Here is a man who cares deeply about, and puts major emphasis on, education and youth (even if the message is one of incitement, hatred, and anti-Semitism).
Moreover, as he proved this week in admitting to having miscalculated the Israeli response in Lebanon, Nasrallah, as opposed to, say, Olmert, is a leader who, when he's made an error in judgment, can openly admit to it.
For more than 20 years, Israeli prime ministers have come to office pledging to be leaders for all the people, only to exacerbate existing divides and create new ones.
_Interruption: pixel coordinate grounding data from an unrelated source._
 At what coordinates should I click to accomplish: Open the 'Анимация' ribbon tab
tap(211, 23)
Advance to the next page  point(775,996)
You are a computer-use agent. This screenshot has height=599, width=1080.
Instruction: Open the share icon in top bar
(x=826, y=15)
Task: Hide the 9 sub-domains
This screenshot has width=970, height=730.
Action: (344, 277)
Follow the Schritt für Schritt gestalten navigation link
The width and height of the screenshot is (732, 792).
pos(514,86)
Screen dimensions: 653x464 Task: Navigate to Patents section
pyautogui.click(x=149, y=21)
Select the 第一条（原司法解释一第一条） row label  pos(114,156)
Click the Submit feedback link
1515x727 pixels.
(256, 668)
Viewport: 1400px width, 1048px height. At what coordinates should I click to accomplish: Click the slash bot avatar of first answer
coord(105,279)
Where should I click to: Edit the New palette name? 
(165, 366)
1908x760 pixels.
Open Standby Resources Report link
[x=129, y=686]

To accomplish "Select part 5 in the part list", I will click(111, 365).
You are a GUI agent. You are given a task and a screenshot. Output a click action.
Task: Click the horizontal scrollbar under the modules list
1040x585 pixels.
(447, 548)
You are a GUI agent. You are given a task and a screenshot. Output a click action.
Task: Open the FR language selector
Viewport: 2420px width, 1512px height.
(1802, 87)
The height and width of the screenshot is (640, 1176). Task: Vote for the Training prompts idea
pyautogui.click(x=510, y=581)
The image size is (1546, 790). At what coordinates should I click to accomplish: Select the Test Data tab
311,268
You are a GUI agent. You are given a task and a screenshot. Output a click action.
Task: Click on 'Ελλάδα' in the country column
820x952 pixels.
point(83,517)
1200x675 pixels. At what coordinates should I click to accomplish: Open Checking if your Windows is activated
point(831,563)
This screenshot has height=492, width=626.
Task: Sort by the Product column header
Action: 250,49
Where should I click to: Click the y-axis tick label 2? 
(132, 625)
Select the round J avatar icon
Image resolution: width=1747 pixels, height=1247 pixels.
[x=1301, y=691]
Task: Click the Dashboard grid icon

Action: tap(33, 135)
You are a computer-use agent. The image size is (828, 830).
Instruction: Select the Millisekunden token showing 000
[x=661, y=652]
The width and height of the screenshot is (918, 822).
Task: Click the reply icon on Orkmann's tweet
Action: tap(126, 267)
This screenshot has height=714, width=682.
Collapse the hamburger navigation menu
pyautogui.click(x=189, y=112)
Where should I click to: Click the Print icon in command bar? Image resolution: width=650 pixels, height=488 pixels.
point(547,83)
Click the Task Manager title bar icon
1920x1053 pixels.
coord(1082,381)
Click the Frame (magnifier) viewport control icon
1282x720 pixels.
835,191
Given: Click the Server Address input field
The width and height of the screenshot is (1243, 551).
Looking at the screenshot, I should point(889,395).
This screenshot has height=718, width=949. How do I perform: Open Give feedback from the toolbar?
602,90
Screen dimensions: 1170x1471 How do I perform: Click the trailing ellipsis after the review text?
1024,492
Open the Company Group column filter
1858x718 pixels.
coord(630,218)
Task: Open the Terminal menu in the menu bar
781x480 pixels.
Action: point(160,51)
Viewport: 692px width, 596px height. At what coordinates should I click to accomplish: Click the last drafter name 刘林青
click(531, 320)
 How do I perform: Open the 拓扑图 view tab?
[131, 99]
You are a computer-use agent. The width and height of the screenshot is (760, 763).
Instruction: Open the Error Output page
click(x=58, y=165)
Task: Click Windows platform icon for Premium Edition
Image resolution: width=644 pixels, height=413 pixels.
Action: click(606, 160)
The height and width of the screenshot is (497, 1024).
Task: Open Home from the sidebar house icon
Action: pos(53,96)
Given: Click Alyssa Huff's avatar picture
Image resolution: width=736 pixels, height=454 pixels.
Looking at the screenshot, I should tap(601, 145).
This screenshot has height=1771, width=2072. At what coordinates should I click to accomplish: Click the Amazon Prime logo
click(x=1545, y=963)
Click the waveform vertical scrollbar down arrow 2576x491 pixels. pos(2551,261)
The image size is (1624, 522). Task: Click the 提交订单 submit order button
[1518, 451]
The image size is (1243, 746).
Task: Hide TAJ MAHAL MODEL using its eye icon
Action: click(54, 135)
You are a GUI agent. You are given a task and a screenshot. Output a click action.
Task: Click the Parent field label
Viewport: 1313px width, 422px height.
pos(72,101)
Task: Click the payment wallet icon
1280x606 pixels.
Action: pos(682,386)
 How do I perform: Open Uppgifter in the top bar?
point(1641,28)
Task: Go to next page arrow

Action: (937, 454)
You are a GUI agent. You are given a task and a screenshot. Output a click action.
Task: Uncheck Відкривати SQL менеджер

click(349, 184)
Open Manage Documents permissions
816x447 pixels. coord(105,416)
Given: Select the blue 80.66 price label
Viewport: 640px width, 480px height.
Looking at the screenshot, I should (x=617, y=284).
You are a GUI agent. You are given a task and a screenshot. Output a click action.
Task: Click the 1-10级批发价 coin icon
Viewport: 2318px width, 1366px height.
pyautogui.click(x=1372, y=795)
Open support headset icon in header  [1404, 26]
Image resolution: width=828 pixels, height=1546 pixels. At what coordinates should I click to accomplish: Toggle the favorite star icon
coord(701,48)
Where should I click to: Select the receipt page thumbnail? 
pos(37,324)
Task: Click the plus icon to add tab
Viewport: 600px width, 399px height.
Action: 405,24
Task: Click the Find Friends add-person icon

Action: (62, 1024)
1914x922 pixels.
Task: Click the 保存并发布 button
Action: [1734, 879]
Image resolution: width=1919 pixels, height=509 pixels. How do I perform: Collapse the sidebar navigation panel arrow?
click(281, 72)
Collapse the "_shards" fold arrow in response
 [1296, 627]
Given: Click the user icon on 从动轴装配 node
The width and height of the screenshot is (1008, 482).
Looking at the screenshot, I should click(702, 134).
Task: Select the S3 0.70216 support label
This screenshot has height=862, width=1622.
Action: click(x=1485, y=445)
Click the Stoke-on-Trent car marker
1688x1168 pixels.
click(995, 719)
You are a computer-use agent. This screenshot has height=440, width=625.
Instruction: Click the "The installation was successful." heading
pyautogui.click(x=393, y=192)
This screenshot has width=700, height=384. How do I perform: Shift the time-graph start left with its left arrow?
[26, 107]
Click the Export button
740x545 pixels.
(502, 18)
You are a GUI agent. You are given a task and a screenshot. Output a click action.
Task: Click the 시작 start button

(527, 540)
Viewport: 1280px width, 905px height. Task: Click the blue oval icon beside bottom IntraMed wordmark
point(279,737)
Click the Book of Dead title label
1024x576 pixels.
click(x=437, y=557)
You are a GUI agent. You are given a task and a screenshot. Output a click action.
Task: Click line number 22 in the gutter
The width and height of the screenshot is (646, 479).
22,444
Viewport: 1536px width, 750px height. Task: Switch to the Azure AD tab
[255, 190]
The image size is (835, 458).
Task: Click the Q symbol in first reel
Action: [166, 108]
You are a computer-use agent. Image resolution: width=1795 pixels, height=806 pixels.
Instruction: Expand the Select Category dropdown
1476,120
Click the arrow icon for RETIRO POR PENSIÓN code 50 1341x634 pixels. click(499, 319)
Why not tap the one leader who has managed to unite the Israeli people as has no prime minister in memory?
Thanks to billmon.
Of course, it is fascinating to see how the Israeli left and right have joined ranks in their opposition to Hezbollah following Hezbollah's retalitory rocket attacks against Israel. Remember, in almost six years of niggly you-shoved-me-first low level fighting over the Israeli-Lebanese border, only six Israeli civilians died from border violence. As I said before, that's six too many, but it was hardly a real threat.
But once Israel launched the July attacks to stop it, Hezbollah retalitated in force, killing perhaps a few dozen Israelis (mostly Arab-Israelis) in just a few weeks. In the face of enemy aggression, both the Lebanese and Israelis put their political differences aside and closed ranks against the attacker -- regardless of whether the attacker was the aggressor or not. This oh-so-very-human habit just goes to show the futility of trying to win hearts and minds via warfare.